▶ **To be done**
Reproduce the lines below verbatim, starting at the line that contains "Viewport: 730px width, 409px height." and ending at the line that contains "tap(32, 34)".

[Material provided start]

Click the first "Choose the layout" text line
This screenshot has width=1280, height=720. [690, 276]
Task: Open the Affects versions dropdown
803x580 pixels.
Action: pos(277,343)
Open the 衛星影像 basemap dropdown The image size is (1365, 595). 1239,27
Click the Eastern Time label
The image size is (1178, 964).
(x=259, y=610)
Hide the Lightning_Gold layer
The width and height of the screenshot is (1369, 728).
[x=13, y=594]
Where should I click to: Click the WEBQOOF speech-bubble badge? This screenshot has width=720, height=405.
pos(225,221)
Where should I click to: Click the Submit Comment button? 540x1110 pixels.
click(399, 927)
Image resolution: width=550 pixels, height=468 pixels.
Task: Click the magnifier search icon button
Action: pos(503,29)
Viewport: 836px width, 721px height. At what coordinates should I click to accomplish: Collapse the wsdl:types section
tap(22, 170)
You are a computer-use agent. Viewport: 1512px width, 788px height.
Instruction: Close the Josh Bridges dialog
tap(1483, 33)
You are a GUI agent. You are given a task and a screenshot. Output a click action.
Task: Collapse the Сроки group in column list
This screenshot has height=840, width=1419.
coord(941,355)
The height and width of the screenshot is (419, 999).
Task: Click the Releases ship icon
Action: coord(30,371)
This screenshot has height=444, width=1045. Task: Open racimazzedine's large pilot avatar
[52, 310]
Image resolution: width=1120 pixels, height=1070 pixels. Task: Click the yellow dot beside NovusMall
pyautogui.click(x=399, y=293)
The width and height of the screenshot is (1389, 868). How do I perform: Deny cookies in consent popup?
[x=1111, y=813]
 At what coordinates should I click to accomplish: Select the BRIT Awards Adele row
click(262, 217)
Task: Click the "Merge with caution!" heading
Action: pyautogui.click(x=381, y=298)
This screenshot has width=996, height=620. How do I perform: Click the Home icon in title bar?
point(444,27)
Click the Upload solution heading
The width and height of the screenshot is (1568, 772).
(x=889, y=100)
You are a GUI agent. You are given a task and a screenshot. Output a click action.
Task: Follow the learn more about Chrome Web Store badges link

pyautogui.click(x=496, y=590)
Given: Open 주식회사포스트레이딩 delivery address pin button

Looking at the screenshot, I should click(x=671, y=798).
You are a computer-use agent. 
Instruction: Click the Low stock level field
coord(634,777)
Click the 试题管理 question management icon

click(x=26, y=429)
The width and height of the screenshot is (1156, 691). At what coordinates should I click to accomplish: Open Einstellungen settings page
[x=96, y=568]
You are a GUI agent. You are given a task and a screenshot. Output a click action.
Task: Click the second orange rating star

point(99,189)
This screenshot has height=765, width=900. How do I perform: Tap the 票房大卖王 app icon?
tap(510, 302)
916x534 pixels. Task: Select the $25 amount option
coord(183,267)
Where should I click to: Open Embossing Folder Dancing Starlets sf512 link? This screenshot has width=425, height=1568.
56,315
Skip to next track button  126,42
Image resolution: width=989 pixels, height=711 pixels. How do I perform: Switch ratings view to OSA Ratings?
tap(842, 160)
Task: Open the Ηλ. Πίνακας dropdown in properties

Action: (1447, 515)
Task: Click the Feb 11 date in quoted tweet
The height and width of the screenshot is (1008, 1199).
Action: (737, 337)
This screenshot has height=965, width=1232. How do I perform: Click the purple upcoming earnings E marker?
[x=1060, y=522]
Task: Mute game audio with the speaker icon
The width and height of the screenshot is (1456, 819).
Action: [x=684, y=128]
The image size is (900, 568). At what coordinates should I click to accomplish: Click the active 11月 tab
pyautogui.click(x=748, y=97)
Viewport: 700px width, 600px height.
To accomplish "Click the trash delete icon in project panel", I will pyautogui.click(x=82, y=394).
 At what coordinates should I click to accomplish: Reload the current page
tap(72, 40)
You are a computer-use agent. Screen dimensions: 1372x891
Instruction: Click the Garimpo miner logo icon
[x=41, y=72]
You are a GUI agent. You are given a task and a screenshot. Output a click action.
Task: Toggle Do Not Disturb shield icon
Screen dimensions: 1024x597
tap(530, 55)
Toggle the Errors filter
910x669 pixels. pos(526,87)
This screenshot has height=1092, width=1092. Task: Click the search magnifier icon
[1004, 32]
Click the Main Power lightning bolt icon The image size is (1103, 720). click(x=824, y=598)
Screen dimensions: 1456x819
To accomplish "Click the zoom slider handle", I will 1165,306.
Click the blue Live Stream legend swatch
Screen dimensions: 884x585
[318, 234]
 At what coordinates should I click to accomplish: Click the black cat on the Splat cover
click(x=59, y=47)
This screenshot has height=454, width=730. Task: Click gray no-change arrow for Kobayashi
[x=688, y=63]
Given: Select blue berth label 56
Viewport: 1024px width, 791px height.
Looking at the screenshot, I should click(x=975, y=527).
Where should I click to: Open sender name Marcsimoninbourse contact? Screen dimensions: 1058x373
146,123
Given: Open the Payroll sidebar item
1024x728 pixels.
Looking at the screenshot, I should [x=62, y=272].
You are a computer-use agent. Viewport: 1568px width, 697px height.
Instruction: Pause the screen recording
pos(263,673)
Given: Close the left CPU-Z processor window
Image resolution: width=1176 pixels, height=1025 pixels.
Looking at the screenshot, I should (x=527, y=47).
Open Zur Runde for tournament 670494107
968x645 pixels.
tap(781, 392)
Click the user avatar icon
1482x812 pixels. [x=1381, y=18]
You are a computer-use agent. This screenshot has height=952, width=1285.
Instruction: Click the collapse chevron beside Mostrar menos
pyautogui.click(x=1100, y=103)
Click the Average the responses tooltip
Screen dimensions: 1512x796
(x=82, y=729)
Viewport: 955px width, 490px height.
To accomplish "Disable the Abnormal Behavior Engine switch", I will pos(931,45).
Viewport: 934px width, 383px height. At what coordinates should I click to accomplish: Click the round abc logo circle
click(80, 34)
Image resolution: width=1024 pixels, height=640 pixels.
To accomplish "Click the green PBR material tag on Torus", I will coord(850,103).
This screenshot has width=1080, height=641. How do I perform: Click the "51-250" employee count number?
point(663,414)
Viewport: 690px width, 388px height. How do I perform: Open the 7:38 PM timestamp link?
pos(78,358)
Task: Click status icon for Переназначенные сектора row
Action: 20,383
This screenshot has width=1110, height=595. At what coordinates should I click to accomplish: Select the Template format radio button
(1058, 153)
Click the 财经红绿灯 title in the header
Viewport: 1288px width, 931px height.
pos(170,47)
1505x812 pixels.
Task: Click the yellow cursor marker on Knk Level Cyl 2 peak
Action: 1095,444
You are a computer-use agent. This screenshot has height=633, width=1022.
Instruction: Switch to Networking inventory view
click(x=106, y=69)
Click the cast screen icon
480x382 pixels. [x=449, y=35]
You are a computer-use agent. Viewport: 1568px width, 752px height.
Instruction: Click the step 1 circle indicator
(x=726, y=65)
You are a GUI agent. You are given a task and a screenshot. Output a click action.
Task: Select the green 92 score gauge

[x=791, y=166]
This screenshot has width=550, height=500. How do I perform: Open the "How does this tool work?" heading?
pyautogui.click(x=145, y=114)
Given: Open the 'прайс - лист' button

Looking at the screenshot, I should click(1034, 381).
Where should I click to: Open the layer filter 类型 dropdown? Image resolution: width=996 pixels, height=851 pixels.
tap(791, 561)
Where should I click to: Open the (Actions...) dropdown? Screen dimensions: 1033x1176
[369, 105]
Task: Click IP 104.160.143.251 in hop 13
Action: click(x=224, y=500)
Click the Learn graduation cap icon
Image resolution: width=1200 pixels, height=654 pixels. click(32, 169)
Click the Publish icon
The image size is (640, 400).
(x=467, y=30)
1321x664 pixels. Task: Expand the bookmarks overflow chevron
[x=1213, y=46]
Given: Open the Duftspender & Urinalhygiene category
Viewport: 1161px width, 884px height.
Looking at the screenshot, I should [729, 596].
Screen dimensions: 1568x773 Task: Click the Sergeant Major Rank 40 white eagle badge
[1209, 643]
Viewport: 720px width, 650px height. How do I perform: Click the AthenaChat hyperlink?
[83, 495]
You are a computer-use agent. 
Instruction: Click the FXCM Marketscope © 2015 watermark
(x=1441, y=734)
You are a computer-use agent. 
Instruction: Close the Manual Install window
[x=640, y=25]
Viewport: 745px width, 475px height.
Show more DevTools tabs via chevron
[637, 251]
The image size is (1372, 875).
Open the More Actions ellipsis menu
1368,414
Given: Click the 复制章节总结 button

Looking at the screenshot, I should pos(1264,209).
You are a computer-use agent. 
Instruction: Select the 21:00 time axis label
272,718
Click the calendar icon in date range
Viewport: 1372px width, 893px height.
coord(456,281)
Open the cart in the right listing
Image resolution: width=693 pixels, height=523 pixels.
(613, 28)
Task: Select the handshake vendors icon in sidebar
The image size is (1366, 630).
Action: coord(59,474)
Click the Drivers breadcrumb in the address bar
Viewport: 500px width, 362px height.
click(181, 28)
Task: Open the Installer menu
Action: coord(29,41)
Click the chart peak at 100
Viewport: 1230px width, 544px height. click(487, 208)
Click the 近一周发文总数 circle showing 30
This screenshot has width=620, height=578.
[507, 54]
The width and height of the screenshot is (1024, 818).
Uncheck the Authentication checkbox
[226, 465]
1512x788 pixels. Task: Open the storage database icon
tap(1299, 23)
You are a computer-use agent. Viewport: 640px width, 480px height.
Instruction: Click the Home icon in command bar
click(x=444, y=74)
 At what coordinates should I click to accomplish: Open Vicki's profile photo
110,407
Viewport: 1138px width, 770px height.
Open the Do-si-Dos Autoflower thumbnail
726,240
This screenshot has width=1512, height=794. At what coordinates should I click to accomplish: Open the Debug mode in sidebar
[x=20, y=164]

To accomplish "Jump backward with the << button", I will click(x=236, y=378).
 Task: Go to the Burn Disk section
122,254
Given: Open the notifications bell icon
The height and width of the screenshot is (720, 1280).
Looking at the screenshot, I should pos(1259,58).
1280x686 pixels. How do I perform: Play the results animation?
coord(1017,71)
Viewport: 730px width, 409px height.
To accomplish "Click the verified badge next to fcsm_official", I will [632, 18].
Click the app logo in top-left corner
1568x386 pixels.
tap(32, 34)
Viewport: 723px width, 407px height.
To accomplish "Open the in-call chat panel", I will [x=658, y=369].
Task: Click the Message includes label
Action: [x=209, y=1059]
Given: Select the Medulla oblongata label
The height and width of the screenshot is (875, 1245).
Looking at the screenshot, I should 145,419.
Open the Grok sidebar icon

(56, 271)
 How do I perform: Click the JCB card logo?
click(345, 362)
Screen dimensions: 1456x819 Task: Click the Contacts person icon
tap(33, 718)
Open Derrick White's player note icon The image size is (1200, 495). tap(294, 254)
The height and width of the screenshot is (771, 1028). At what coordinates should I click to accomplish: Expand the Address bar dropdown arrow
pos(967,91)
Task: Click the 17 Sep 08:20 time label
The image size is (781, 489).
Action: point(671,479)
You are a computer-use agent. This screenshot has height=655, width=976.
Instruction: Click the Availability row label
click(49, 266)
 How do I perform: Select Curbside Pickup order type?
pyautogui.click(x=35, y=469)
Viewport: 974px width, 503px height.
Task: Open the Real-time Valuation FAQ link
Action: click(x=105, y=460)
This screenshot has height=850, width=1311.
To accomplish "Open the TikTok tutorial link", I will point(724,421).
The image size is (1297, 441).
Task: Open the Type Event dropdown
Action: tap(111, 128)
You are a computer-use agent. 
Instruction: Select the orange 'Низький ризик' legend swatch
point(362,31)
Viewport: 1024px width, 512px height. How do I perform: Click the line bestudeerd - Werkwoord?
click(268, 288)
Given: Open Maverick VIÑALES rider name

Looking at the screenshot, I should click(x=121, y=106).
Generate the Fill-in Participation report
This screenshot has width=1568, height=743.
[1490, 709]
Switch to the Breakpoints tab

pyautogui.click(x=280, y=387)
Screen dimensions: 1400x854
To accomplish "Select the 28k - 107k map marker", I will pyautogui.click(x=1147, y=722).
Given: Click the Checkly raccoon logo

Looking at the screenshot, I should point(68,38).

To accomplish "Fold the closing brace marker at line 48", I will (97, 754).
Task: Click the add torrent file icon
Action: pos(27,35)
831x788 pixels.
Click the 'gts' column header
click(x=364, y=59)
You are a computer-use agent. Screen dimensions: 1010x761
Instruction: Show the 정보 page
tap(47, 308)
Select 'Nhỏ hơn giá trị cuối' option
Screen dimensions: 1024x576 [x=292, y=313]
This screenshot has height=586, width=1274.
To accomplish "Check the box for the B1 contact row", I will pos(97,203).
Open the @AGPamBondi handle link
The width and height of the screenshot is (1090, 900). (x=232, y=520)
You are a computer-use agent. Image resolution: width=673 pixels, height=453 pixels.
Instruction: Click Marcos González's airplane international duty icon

[Material provided end]

▶ **Output for this exercise**
Viewport: 730px width, 409px height.
To accomplish "Click the verified badge next to fcsm_official", I will [632, 18].
Click the app logo in top-left corner
1568x386 pixels.
tap(32, 34)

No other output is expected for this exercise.